No STJ, julgamentos mais recentes como o RESP 282753/SP, julgado em 16/11/2000, cuja ementa é a seguinte: “Processo civil e civil. Execução. Penhora. Meação da mulher. Dívida. Contraída pelo marido. Benefício da família. Inclusão na execução. Ônus da prova. precedentes. recurso provido.
I – A meação da mulher casada não responde pela dívida contraída
exclusivamente pelo marido, exceto quando em benefício da família.
II – É da mulher o ônus de provar que a dívida contraída pelo marido não veio em benefício do casal, não se tratando, na espécie, de aval.”[viii]
Também o RESP 161002/RS,de 02/03/1999, onde a matéria é versada, embor atenah sido improvido o recurso por outros motivos: “Embargos de Terceiro – Mulher Casada- Aval dado pelo marido -Ausência de prequestionamento dos temas versados nos paradigmastrazidos para comprovar dissídio jurisprudencial – Recurso especial não conhecido.
I – Compete à mulher do avalista executado provar que a dívida não foi contraída em benefício da família, para efeito de exclusão da meação da penhora, quando o aval tenha sido dado em favor de sociedade por quotas junto à qual o varão-executado era sócio.
II – No caso concreto, entretanto, verifica-se que tais discussões, sobre ser ou não o marido sócio da empresa avalizada ou a quem cabe o ônus da prova, não constaram da decisão recorrida, que limitou-se a dizer que por dívidas de natureza cambial, assumidas por apenas um dos cônjuges o outro não deve responder, segundo a legislação que cita, e embargos declaratórios não foram opostos com o intuito de colher a manifestação do Tribunal “a quo” sobre tais temas.

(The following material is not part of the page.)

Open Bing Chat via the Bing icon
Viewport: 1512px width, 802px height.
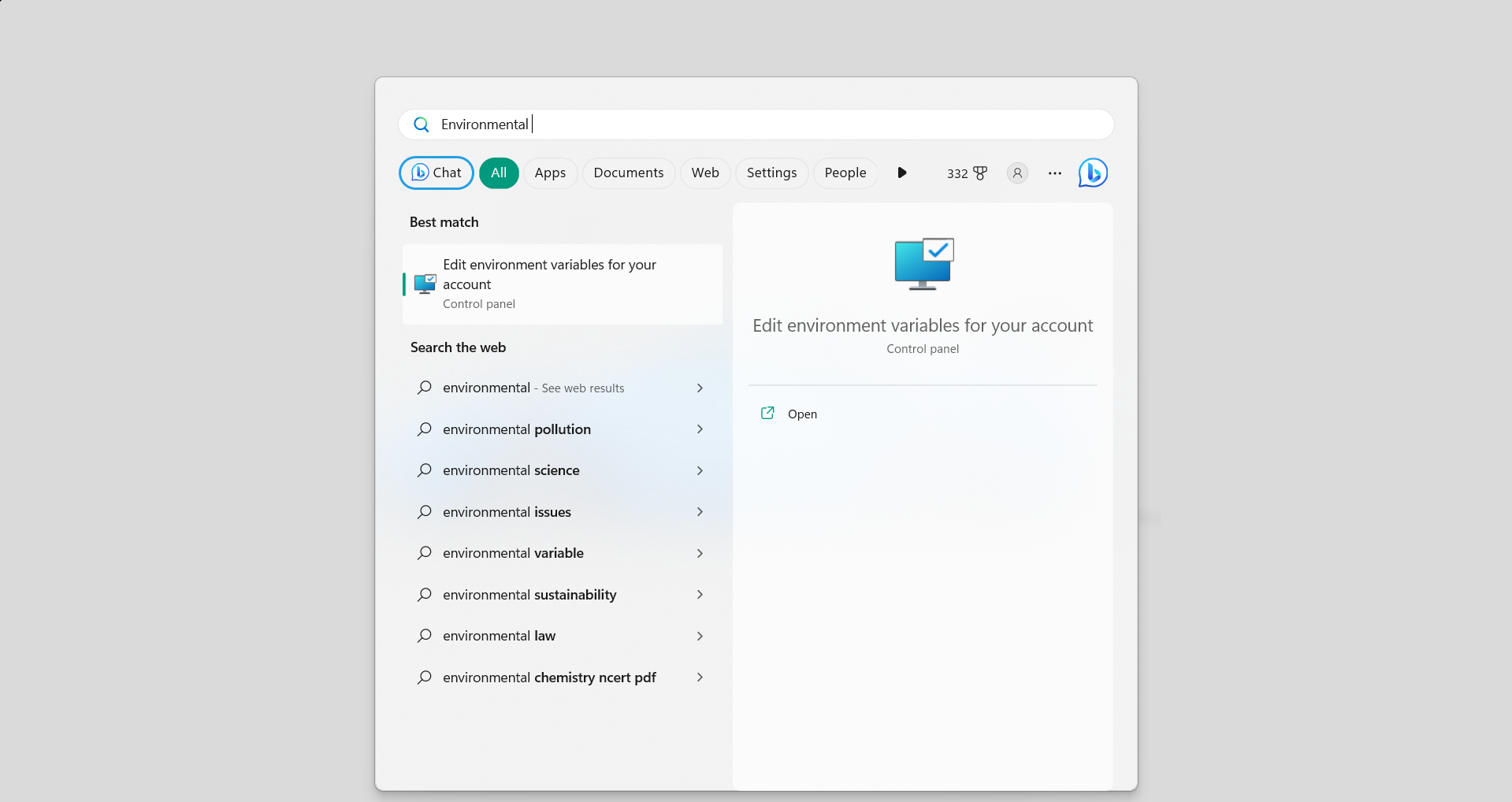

Ausência de prequestionamento que inviabiliza a comprovação do dissídio jurisprudencial.
III – Recurso Especial não conhecido.”[ix]
Desta forma, verificamos e que, mesmo surgindo julgados em posicionamento contrário, a indicar uma mudança, ainda existem julgados que preconizam que o ônus probatório é do cônjuge ou do companheiro.
6- Conclusões
Sem embargo do peso das opiniões em contrário, firmamos posição pela comunicabilidade da dívida do aval, de modo a imputar-se na meação do cônjuge ou companheiro até que se prove o contrário, ou seja, que a dívida não reverteu em benefício da família ou do cônjuge o companheiro interessado na sua exclusão de sua meação pela não comunicabilidade.
Notas de fim
[i] A referência à cônjuge evidentemente também inclui o companheiro, já que a união estável foi constitucionalmente prevista no artigo 226 da CF bem como nas leis 8.971/94 e 9.278/96. Escrevendo sobre o assunto (A União Estável frente ao Direito Sucessório, Exegese das Leis 8.971/94 e 9.278/96 ), afirmamos referentemente ao artigo 226 da CF: Destarte, se pode inferir por uma simples leitura dos dispositivos constitucionais pertinentes que: 1) A Constituição reconhece, em condições de igualdade com o casamento, a União Estável. 2) A união estável não é equivalente do casamento, mas concede os mesmos direitos. 3) O Estado pretende a conversão da união estável em casamento. 4) A União Estável não pode conferir mais direitos do que o casamento o que seria um contra-senso e violaria o artigo 226, § 3, in fine, da CF/88″.
[ii] A conseqüência da ausência de outorga uxória ou autorização marital, se nulidade ou anulabilidade, anda não foi totalmente pacificada De nossa parte, perfilhamos posição pela anulabilidade e não pela nulidade já que trata-se de direito patrimonial disponível.
[iii] Tratado de Direito Privado, Borsói, 1955,t. VIII, § 898, p. 311.
[iv] Direito de Família, Aide, 1994, v. I, p. 217
[v] Direito das Sucessões, Freitas Bastos, 3º volume, § 1518, p. 373
[vi] Hermenêutica e Aplicação do Direito, Forense, 11º ed. 1991, p. 230
[vii] Op. cit, p. 205
[viii] 4ª Turma, DJ de 18/12/2000, pg. 00210, Min. Sálvio de Figueiredo Teixeira.
[ix] 3ª Turma, DJ de 10/05/1999, pg. 00167, Min. Waldemar Zveiter.